China’s manufacturing PMI fell to a six-month low of 50.0 in November, compared to expectations of 50.2 and October print of 50.4. In addition, the new export orders sub index fell to a seven-month low. In Japan, the manufacturing PMI edged down surprisingly sharply to 52.1 from 52.4 in October. Meanwhile things went from bad to worse in the Eurozone. The overall composite index eased to 51.4 from 52.1 last month – not only was this an unexpected slowdown, it was also a 16-month low. The biggest concern was the fact the German manufacturing PMI avoided falling into the contraction territory by just a hairline: it was right on the 50.0 mark. The French manufacturing PMI was at 47.6, once again remaining below the expansion threshold. The French services PMI was also in the contraction territory. Meanwhile, UK retail sales were stronger than expected in October, rising 0.8% month-over-month. This however was overshadowed by the weaker PMIs and its impact was only felt in the currency markets.

But is disappointing data really bad news for equities?

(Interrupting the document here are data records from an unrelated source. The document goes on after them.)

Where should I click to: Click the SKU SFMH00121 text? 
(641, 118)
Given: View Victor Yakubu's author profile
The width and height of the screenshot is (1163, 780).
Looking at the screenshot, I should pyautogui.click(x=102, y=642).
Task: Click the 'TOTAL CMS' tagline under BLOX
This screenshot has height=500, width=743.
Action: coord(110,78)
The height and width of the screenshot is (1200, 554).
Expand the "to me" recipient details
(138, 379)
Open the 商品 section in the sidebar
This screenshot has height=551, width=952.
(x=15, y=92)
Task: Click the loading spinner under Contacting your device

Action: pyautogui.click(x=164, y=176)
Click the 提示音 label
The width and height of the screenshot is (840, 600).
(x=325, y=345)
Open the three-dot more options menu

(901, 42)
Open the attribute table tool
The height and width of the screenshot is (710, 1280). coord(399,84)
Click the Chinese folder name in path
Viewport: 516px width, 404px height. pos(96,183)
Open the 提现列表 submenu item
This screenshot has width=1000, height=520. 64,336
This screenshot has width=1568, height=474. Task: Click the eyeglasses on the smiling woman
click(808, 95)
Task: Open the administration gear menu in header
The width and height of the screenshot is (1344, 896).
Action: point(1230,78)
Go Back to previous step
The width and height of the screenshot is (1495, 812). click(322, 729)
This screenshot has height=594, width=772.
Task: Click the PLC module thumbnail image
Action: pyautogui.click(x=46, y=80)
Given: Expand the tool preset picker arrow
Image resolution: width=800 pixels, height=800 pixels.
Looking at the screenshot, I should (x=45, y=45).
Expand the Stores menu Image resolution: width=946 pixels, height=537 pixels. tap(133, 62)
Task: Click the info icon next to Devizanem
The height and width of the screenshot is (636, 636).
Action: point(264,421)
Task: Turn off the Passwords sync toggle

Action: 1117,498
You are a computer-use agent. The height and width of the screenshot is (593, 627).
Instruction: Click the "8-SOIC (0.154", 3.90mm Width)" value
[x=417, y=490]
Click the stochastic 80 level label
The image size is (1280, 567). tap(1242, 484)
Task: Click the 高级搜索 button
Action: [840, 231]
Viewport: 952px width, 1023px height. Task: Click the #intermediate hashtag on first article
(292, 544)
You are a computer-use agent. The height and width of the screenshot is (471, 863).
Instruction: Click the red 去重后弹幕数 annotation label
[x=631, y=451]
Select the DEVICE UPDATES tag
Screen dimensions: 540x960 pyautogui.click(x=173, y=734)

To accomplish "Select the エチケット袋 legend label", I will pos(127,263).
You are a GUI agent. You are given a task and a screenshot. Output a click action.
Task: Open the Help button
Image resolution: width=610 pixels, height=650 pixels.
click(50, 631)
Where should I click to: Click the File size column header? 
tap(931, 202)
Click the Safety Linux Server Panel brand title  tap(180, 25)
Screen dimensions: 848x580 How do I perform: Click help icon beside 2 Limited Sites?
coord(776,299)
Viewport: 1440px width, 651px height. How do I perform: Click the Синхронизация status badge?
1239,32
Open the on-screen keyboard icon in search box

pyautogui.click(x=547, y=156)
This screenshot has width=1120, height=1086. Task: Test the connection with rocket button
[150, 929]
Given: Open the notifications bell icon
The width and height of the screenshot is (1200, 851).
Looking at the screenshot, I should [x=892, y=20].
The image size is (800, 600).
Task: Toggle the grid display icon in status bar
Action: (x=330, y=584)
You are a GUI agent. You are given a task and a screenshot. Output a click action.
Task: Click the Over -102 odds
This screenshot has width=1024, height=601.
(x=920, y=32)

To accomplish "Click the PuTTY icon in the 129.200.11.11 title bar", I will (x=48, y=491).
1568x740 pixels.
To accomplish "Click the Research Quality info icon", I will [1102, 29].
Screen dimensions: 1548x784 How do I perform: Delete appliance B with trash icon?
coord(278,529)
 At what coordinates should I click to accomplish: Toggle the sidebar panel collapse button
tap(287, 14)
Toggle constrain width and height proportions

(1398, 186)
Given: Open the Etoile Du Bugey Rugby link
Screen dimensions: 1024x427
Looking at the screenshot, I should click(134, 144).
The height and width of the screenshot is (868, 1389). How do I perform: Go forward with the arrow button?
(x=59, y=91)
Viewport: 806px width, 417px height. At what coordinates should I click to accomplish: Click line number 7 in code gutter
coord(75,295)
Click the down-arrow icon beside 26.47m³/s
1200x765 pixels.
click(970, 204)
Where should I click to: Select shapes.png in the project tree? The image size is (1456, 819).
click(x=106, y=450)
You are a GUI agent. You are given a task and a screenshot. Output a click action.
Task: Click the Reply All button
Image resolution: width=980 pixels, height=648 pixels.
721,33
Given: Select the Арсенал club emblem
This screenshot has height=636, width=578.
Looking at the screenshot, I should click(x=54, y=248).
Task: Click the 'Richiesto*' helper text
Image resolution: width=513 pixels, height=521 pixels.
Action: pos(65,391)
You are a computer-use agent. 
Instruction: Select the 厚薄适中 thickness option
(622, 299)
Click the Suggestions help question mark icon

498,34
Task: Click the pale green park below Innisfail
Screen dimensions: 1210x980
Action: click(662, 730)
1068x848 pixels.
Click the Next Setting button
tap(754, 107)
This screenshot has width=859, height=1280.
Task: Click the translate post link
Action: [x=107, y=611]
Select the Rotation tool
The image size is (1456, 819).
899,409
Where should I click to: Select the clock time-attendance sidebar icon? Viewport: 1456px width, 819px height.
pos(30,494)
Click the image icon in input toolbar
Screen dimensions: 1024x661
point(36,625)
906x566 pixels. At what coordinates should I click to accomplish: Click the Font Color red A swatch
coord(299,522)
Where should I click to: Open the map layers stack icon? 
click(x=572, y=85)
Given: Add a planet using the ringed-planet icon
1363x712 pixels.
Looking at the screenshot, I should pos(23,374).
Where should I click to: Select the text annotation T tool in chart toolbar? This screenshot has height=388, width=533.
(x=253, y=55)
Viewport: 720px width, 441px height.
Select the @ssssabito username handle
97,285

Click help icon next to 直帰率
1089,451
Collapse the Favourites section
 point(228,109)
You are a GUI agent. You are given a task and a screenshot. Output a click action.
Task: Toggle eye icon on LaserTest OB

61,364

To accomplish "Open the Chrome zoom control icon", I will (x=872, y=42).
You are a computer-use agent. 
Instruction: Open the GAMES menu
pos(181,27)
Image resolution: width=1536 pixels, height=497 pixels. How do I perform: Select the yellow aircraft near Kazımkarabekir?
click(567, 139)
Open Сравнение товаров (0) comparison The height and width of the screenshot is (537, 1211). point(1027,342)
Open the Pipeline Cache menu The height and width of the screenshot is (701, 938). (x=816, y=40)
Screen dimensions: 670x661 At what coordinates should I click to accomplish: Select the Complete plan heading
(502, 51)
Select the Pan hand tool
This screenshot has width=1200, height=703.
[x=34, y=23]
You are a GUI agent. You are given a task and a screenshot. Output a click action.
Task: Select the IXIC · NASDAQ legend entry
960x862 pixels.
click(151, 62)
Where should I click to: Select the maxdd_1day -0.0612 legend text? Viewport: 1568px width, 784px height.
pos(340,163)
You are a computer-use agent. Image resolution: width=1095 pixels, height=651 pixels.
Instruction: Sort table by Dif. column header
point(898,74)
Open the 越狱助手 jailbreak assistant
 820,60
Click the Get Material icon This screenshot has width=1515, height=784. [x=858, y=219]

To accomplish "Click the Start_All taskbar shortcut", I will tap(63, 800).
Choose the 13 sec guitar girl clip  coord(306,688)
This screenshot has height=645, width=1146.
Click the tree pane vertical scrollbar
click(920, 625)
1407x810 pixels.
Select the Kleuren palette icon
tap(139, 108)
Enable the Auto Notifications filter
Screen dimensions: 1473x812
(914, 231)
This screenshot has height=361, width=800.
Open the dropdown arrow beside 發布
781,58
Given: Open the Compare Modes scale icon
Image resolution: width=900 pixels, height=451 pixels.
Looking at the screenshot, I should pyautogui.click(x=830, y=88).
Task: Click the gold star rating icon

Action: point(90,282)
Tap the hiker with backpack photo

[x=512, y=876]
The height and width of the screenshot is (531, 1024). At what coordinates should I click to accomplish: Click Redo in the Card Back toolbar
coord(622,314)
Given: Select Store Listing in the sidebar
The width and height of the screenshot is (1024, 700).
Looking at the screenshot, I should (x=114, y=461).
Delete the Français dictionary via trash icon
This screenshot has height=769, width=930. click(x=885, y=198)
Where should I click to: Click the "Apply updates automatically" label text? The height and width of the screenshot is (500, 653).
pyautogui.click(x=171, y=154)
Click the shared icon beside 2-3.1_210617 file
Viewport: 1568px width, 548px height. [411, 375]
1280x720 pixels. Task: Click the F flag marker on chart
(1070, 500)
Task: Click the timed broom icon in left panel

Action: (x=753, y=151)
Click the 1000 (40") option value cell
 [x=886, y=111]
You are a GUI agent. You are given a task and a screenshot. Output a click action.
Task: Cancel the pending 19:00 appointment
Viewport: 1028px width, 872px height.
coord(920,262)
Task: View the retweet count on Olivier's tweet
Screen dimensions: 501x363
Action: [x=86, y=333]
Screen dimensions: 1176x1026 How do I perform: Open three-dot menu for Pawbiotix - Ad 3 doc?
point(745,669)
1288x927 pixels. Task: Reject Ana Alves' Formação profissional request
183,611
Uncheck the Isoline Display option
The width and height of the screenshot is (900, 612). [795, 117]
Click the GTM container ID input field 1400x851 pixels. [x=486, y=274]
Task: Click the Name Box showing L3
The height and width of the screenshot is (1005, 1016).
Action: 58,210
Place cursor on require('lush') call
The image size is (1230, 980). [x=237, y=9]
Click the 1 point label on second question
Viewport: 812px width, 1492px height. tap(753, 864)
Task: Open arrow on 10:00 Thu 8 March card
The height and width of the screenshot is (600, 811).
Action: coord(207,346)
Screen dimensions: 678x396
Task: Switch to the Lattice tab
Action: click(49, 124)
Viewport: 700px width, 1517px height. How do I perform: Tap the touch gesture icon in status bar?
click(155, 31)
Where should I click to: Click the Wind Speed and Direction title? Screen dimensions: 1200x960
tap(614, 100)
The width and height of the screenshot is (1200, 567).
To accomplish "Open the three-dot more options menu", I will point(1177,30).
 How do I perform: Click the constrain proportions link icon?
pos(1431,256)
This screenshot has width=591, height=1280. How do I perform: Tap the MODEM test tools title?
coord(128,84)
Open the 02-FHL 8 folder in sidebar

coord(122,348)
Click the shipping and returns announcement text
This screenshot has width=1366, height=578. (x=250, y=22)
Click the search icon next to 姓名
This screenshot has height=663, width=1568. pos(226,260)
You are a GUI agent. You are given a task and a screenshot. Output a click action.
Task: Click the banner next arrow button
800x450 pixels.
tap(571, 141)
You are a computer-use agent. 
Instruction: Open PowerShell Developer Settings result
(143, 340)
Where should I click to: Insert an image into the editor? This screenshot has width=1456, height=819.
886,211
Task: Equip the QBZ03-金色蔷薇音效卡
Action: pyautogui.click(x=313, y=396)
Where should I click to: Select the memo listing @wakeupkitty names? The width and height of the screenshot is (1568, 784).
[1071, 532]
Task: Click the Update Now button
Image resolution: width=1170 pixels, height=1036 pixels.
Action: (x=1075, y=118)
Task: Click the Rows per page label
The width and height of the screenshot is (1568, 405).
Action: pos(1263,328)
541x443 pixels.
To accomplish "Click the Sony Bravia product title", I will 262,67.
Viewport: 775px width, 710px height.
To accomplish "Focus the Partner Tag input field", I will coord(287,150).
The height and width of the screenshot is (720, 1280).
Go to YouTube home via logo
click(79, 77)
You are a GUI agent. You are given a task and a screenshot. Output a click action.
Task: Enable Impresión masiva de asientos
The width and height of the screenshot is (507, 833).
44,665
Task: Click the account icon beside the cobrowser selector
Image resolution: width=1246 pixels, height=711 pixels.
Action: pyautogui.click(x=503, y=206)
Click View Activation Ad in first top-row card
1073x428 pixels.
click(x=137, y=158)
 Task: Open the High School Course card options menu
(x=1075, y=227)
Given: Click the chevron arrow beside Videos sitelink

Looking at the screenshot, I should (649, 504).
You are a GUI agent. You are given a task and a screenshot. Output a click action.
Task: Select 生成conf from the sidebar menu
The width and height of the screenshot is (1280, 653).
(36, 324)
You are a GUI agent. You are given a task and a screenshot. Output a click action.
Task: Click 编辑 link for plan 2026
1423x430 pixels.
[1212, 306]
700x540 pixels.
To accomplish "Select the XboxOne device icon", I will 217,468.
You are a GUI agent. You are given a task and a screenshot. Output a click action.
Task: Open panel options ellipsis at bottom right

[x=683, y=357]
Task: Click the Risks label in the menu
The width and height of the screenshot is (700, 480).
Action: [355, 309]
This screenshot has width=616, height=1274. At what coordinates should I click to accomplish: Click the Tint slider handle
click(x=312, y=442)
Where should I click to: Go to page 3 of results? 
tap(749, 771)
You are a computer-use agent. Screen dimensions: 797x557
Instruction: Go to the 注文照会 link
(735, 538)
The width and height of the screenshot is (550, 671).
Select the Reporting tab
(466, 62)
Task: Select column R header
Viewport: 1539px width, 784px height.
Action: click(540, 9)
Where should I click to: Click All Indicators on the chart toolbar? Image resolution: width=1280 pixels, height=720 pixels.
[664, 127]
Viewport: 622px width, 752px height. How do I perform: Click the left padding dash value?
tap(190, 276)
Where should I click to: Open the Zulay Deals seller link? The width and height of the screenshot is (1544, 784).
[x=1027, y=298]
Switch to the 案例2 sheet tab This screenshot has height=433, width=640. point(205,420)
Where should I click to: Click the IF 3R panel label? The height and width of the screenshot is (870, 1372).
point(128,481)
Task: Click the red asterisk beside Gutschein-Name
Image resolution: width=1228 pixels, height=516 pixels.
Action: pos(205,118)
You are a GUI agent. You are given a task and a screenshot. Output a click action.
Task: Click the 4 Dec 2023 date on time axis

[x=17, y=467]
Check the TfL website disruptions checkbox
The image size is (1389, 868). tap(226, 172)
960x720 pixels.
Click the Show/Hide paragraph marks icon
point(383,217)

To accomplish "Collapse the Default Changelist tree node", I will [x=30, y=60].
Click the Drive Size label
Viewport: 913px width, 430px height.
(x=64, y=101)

So, overall it has been a very bad day for the global PMI surveys which does not bode well for the fourth quarter GDP. But the disappointing data does raise the prospects for further central bank action, especially in the Eurozone. Therefore it could be argued that the weakness in the PMIs could be positive news for equities in the medium term as it means the record low rates, QE and other unconventional stimulus measures will likely remain in place for longer than expected. In the US, the FOMC minutes revealed a slightly more dovish message than expected last night. This raises the possibility that US interest rates may stay at their current low levels well until after the second half of next year. This will especially be the case if inflation in the US continues to remain below the Fed’s target of 2%. But if the CPI can surprise to the upside, the Fed might even start contemplating raising interest rates sooner. Thankfully, we don’t have to wait long to find out how inflation – or lack thereof – is shaping in the US. The CPI is due at 13:30 GMT and is expected to have fallen 0.1% month over month compared to a 0.1% increase last time. Core CPI on the other hand is expected to have increased 0.2% on the month. On Tuesday, the PPI measure of inflation surprised to the upside, so there is a chance we may see another positive surprise today as well.

Technical outlook

At the time of this writing, the FTSE was testing its 100-day moving average (6650) as support after breaking below its 200-day SMA (6695) earlier. On Tuesday, the index had already reached the 78.6% Fibonacci retracement level of the last downswing (around the 6725/30 area). With all these technical factors converging in close proximity of each other, the weakness is perhaps not entirely surprising from a purely chartist’s point of view. But despite today’s weakness, the overall technical picture on the FTSE is still somewhat positive and points to further gains in the near-term. The v-shaped recovery since the middle of last month suggests to me that the index has potentially enough juice left to lift it towards the multi-year highs of around 6900 before the year-end. But if some of the key support levels start breaking down now then we may see more buyers exit the market and this could put further downward pressure on the market. The next key support level below the 100-day SMA is around 6590/6600 area, which was formerly resistance. If that breaks down then we may see a deeper retracement towards the 38.2% Fibonacci level of the last upswing, at 6477. Shorter-term speculators may want to watch the 6550 level very closely because the index has also broken out a bullish channel. Thus if 6550 breaks down then we could see the sell-off accelerate later on today or Friday. Meanwhile swing traders may be concerned by the fact that the main moving averages (50, 100 and 200 day SMAs) are all in the wrong order now. For some, the moving averages being in this order is a no-go. While this does not mean speculators will necessarily be looking to sell this market – as the technical outlook on most of the other global indices are still positive – it could mean that the lack of bullish interest may dwindle around these levels. As such, the FTSE may fail to reach or surpass its 1999 record high (6950) for some time yet.